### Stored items
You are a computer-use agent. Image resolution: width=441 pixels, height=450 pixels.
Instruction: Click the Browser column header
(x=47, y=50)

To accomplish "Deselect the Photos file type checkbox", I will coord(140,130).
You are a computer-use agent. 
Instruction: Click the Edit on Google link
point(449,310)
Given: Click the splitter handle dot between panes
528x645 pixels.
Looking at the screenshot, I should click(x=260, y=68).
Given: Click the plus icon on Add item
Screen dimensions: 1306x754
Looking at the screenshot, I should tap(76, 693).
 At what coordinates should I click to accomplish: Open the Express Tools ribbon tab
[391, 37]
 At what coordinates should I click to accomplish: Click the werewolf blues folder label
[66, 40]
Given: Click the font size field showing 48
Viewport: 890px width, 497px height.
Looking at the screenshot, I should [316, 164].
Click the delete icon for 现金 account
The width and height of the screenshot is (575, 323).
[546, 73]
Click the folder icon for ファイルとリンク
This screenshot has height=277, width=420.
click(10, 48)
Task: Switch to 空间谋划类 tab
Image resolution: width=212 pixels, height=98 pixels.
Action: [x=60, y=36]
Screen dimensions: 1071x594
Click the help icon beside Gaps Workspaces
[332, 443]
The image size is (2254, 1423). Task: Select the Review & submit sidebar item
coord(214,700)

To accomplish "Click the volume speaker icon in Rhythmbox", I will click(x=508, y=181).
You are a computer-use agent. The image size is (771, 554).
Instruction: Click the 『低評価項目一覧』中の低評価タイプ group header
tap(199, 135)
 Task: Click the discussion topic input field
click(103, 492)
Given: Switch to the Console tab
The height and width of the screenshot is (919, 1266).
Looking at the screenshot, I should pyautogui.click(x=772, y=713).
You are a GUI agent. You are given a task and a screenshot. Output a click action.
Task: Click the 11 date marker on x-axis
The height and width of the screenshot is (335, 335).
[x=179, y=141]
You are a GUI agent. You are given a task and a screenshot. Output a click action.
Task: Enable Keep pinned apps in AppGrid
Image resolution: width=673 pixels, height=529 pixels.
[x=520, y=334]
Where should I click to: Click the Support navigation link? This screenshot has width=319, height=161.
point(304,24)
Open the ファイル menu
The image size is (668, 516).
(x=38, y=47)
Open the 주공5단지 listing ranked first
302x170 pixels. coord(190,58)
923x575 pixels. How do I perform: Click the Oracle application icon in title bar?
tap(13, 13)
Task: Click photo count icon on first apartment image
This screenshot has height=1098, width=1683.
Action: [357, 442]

### WORK ITEM
Starting at the line that contains "Given: Click the font size field showing 48", write out every line through the last one in the data above, exactly as it stands.

### TASK SOLUTION
Given: Click the font size field showing 48
Viewport: 890px width, 497px height.
Looking at the screenshot, I should [316, 164].
Click the delete icon for 现金 account
The width and height of the screenshot is (575, 323).
[546, 73]
Click the folder icon for ファイルとリンク
This screenshot has height=277, width=420.
click(10, 48)
Task: Switch to 空间谋划类 tab
Image resolution: width=212 pixels, height=98 pixels.
Action: [x=60, y=36]
Screen dimensions: 1071x594
Click the help icon beside Gaps Workspaces
[332, 443]
The image size is (2254, 1423). Task: Select the Review & submit sidebar item
coord(214,700)

To accomplish "Click the volume speaker icon in Rhythmbox", I will click(x=508, y=181).
You are a computer-use agent. The image size is (771, 554).
Instruction: Click the 『低評価項目一覧』中の低評価タイプ group header
tap(199, 135)
 Task: Click the discussion topic input field
click(103, 492)
Given: Switch to the Console tab
The height and width of the screenshot is (919, 1266).
Looking at the screenshot, I should pyautogui.click(x=772, y=713).
You are a GUI agent. You are given a task and a screenshot. Output a click action.
Task: Click the 11 date marker on x-axis
The height and width of the screenshot is (335, 335).
[x=179, y=141]
You are a GUI agent. You are given a task and a screenshot. Output a click action.
Task: Enable Keep pinned apps in AppGrid
Image resolution: width=673 pixels, height=529 pixels.
[x=520, y=334]
Where should I click to: Click the Support navigation link? This screenshot has width=319, height=161.
point(304,24)
Open the ファイル menu
The image size is (668, 516).
(x=38, y=47)
Open the 주공5단지 listing ranked first
302x170 pixels. coord(190,58)
923x575 pixels. How do I perform: Click the Oracle application icon in title bar?
tap(13, 13)
Task: Click photo count icon on first apartment image
This screenshot has height=1098, width=1683.
Action: [357, 442]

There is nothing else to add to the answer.